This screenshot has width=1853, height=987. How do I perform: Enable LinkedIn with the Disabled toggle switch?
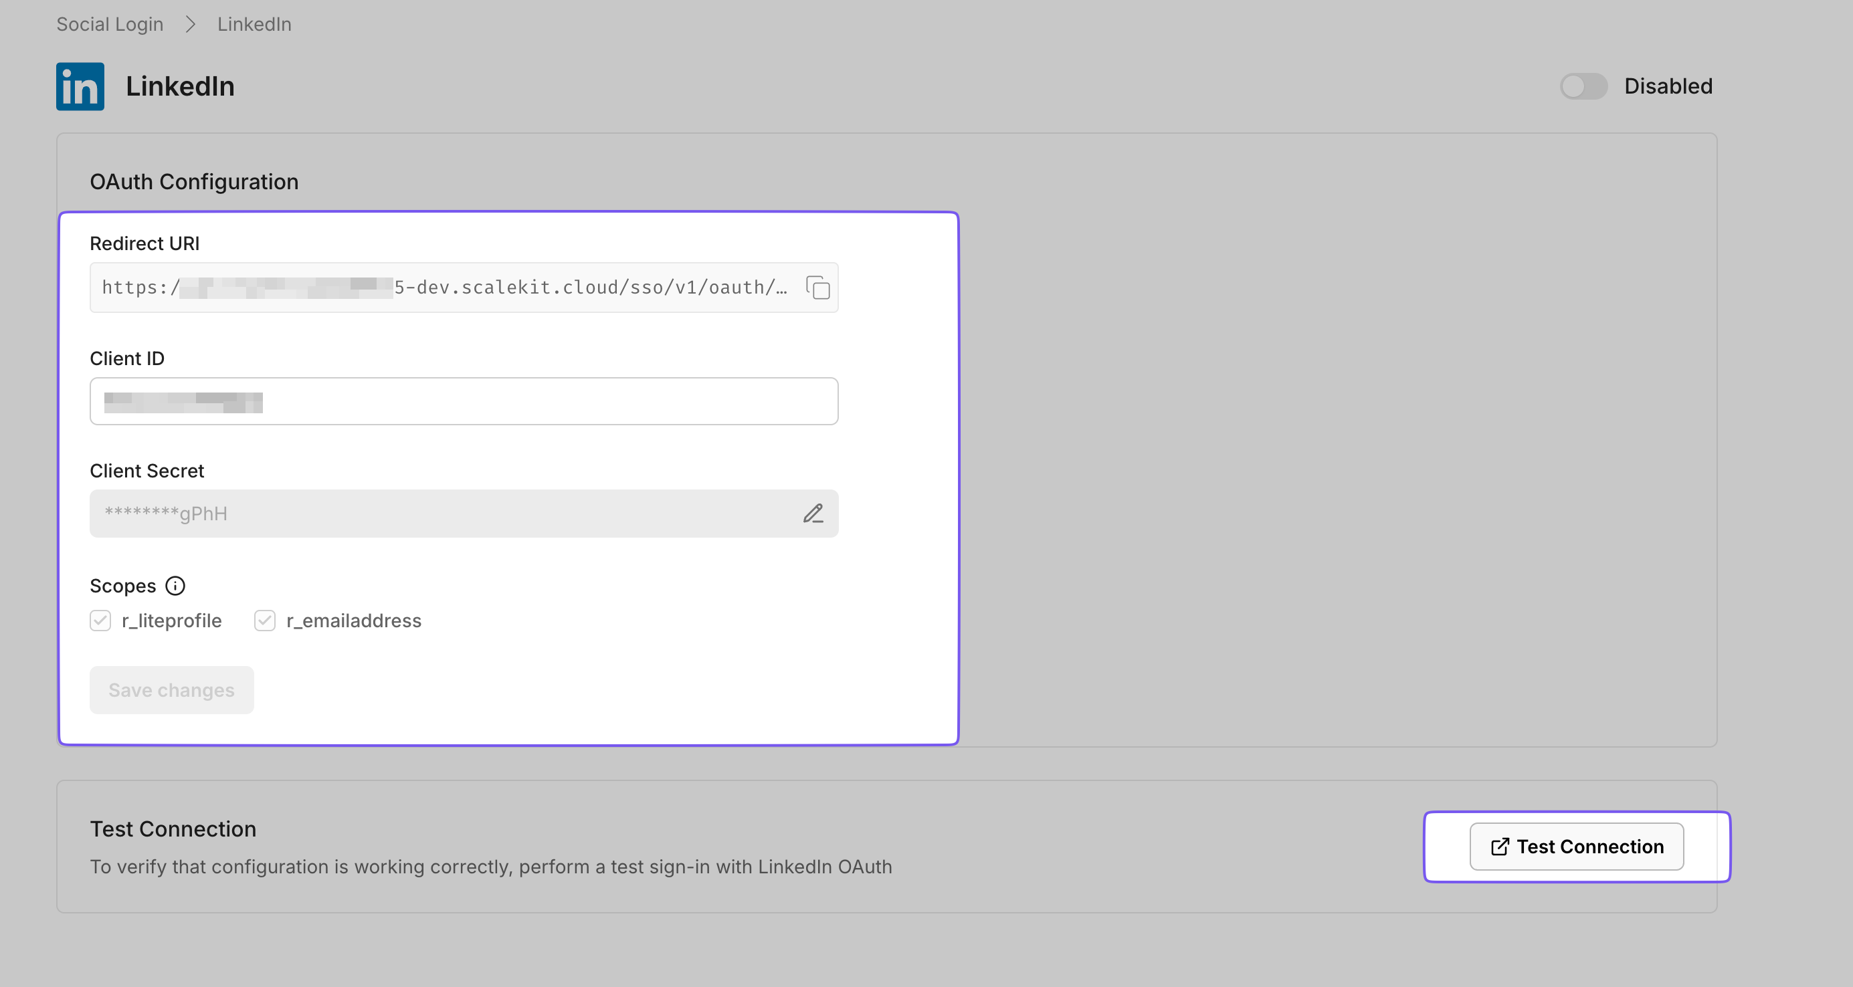pos(1583,87)
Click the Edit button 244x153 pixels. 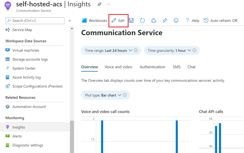[118, 20]
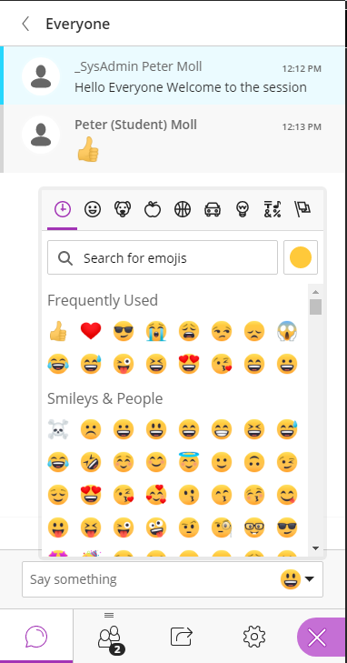Open My Settings gear panel
Viewport: 347px width, 663px height.
point(254,637)
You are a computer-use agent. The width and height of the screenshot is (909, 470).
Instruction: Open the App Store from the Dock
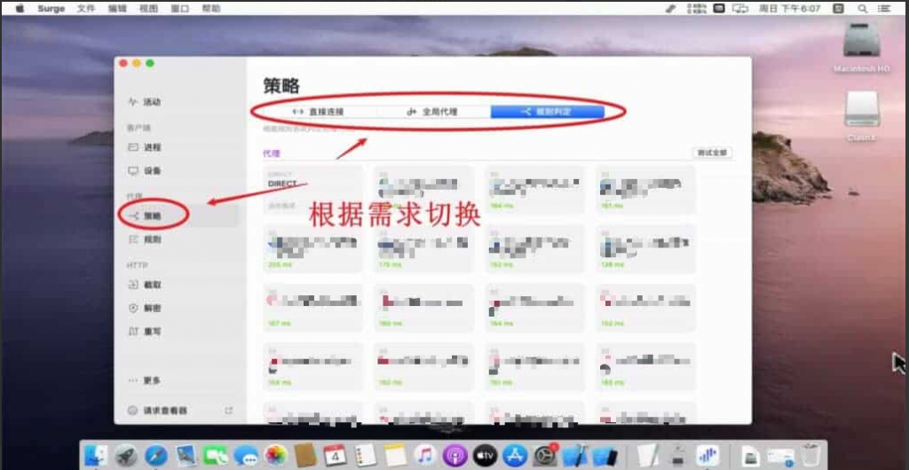pos(515,455)
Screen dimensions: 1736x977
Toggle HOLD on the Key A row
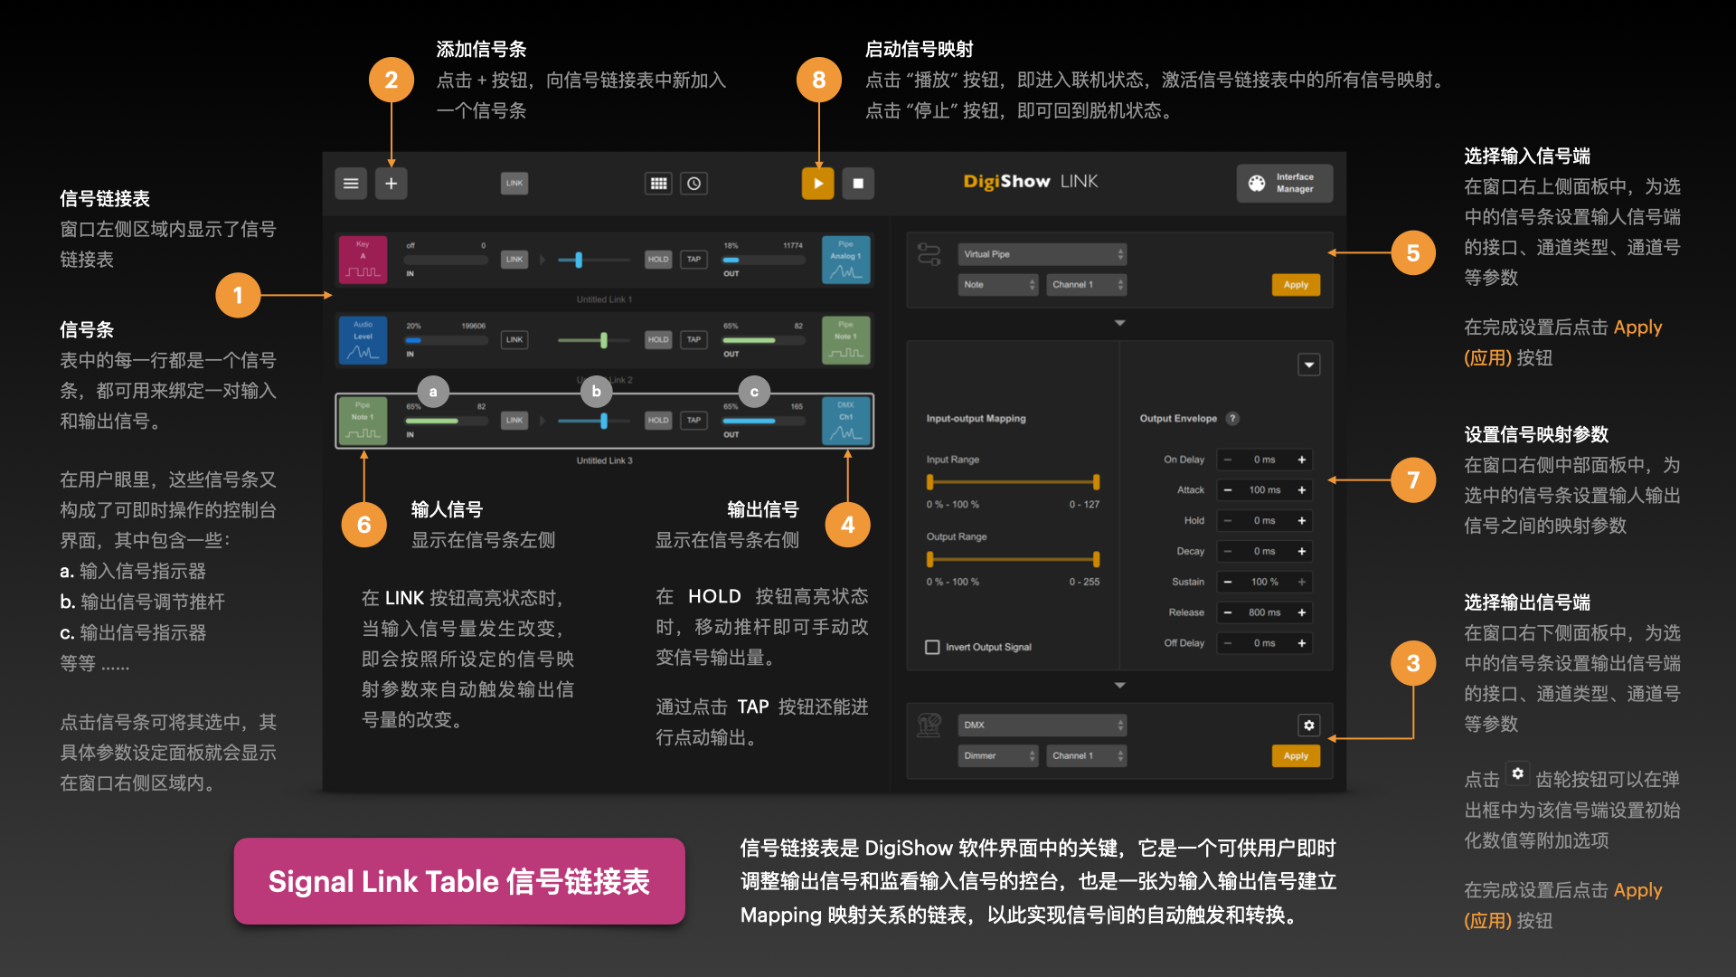coord(658,260)
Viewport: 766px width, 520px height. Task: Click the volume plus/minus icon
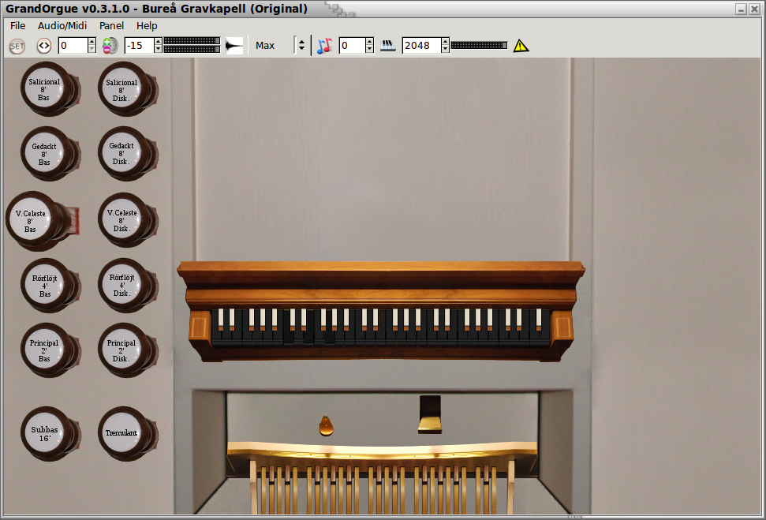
━━━━━━━━━━━━━━━━
- [INSTRUCTIONS FOR THE TASK]: Format the material from the line containing "Screen dimensions: 1736x977" through the end of the material, both ends included, as a Markdown table with the columns Row and Text: number each line under Row, give the line under Text, and skip blank lines. Omit the pictures from your answer.

- [RESPONSE TO THIS EXERCISE]:
| Row | Text |
|---|---|
| 1 | Screen dimensions: 1736x977 |
| 2 | Toggle HOLD on the Key A row |
| 3 | coord(658,260) |
| 4 | Viewport: 766px width, 520px height. Task: Click the volume plus/minus icon |